Aim =>
Decide whether each statement agrees with the blog post below: (a) the writer is the oldest of three children, (b) the writer broke the right arm at age 24, and (c) Harrison Ford started the conversation with the writer. For each, answer yes or no and quote the words from the blog post that settle it.

** START Excerpt provided **

What’s playing on the iPod right now? DRIVE MY CAR by The Beatles

On Monday, my good agent friend Deidre Knight tagged me from her blog to reveal 5 interesting things about myself.

I swear, it took me all week just to come up with five that would be worth sharing. To quote a line from ALMOST FAMOUS, “I’m uncool.”

But here goes.

1. When I was in the 7th grade, I was caller 600 on a phone-in radio station contest and I won two free tickets to go see Olivia Newton John in concert (yep, the Let’s Get Physical tour). I thought I was so hip and cool.

And you can see how Junior High could go down hill from there.

2. I have two tattoos and I have had them going on close to 20 years.

3. I broke my right arm when I was 24. A girlfriend of mine worked in the music industry and we were backstage a lot that month while I had my full-arm plaster cast. I still have it and it was signed by Michael Hutchins and the boys from INXS, Crowded House, Lenny Kravitz (What a gentleman! We even had tea with him, and I’m not kidding. Tea.) and Material Issue.

Also that summer, I had a whole conversation with Harrison Ford while sitting on the steps of the administration building of Paramount studios and I didn’t initiate it. He did.

4. I’m the youngest of three children in my family. Not once has anyone guessed that. They always think I’m the oldest. It must be my bossy ways.

5. On average, once a month, a stranger will come up to me on the street or in a store or at the airport convinced that they know me. They will ask if I grew up in XYZ or went to this high school or was at this job. Some folks have even called me by some other name and given me a hug, convinced that they knew me.

My hubby used to laugh and tell me I was exaggerating until he got to experience it first hand. It literally happened last night when we flew from Miami to Denver. The guy sitting next to me said, “I just have to ask. Is your name Kim and did you grow up in Mississippi?”

I couldn’t make this up folks. Makes me think I might have had a brilliant career in crime since it would be hard to pick me out specifically in a line up. I look like every other women in the United States!

Pub Horror Stories—Just In Time For Halloween

STATUS: I was a submission demon today. Two projects went out to many an excited editor. And I’ll know tomorrow whether I’ll be setting up an auction for a project already out and about.

What’s playing on the iPod right now? MOONLIGHT LADY by Julio Iglesias (man, that is one sexy voice)

I have to send you over to Rachel’s blog today. She literally summed up my last couple of weeks on the job (except she doesn’t have the fabulous Sara to help her but sounds like she could use a Sara-clone.) Are we living parallel lives?

** END Excerpt provided **
** START Extracted material **

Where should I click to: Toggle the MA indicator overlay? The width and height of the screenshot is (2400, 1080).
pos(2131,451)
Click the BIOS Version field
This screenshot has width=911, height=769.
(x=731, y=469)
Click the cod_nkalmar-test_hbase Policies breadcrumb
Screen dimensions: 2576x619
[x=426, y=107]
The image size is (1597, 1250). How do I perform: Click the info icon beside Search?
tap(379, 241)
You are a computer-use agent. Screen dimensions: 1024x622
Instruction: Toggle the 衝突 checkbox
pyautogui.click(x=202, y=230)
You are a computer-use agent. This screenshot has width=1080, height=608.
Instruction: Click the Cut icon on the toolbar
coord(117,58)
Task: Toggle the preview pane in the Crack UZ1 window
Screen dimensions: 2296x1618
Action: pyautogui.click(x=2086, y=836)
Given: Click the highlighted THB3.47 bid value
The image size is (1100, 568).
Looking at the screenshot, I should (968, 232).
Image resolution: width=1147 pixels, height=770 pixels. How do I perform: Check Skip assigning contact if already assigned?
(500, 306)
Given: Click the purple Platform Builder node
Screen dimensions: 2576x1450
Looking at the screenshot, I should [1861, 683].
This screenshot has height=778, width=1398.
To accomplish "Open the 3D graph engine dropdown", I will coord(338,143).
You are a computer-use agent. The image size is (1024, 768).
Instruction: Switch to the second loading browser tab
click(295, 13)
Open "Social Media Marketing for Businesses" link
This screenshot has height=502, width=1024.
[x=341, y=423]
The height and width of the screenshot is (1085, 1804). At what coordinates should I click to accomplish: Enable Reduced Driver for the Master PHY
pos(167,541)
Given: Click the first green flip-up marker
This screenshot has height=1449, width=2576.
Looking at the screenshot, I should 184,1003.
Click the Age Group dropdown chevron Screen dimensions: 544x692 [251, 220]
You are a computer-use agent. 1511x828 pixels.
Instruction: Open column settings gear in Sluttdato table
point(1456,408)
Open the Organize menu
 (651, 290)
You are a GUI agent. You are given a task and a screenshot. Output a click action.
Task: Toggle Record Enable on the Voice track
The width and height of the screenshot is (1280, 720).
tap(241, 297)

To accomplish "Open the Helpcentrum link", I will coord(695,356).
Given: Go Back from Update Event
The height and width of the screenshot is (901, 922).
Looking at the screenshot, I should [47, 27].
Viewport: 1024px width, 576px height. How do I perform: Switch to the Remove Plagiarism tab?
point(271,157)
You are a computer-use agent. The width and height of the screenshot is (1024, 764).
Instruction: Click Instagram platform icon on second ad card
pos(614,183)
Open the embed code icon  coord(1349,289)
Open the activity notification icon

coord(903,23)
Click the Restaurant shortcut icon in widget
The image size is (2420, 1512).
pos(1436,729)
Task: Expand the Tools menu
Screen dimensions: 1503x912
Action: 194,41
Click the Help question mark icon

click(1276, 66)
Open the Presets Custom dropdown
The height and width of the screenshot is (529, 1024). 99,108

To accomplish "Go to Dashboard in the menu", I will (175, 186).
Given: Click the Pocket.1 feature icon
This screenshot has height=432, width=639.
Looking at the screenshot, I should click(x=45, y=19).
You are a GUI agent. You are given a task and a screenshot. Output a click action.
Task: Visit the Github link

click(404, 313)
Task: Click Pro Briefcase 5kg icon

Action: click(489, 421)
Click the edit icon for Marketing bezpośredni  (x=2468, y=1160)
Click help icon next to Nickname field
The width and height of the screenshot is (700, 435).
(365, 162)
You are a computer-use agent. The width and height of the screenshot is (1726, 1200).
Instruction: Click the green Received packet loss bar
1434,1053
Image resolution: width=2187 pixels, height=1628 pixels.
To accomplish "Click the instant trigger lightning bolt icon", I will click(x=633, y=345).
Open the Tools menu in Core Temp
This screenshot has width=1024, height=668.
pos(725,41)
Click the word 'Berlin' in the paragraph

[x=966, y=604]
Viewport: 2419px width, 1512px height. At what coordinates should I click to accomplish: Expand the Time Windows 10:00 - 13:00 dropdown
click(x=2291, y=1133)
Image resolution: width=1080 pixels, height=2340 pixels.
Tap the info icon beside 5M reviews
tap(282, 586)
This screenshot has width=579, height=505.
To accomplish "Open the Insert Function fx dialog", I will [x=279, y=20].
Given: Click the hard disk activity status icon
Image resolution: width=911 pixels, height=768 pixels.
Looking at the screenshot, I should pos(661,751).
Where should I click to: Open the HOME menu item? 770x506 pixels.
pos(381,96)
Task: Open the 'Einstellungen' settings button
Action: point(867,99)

** END Extracted material **

Result of this exercise =>
(a) No: "I’m the youngest of three children in my family."
(b) Yes: "I broke my right arm when I was 24."
(c) Yes: "I didn’t initiate it. He did."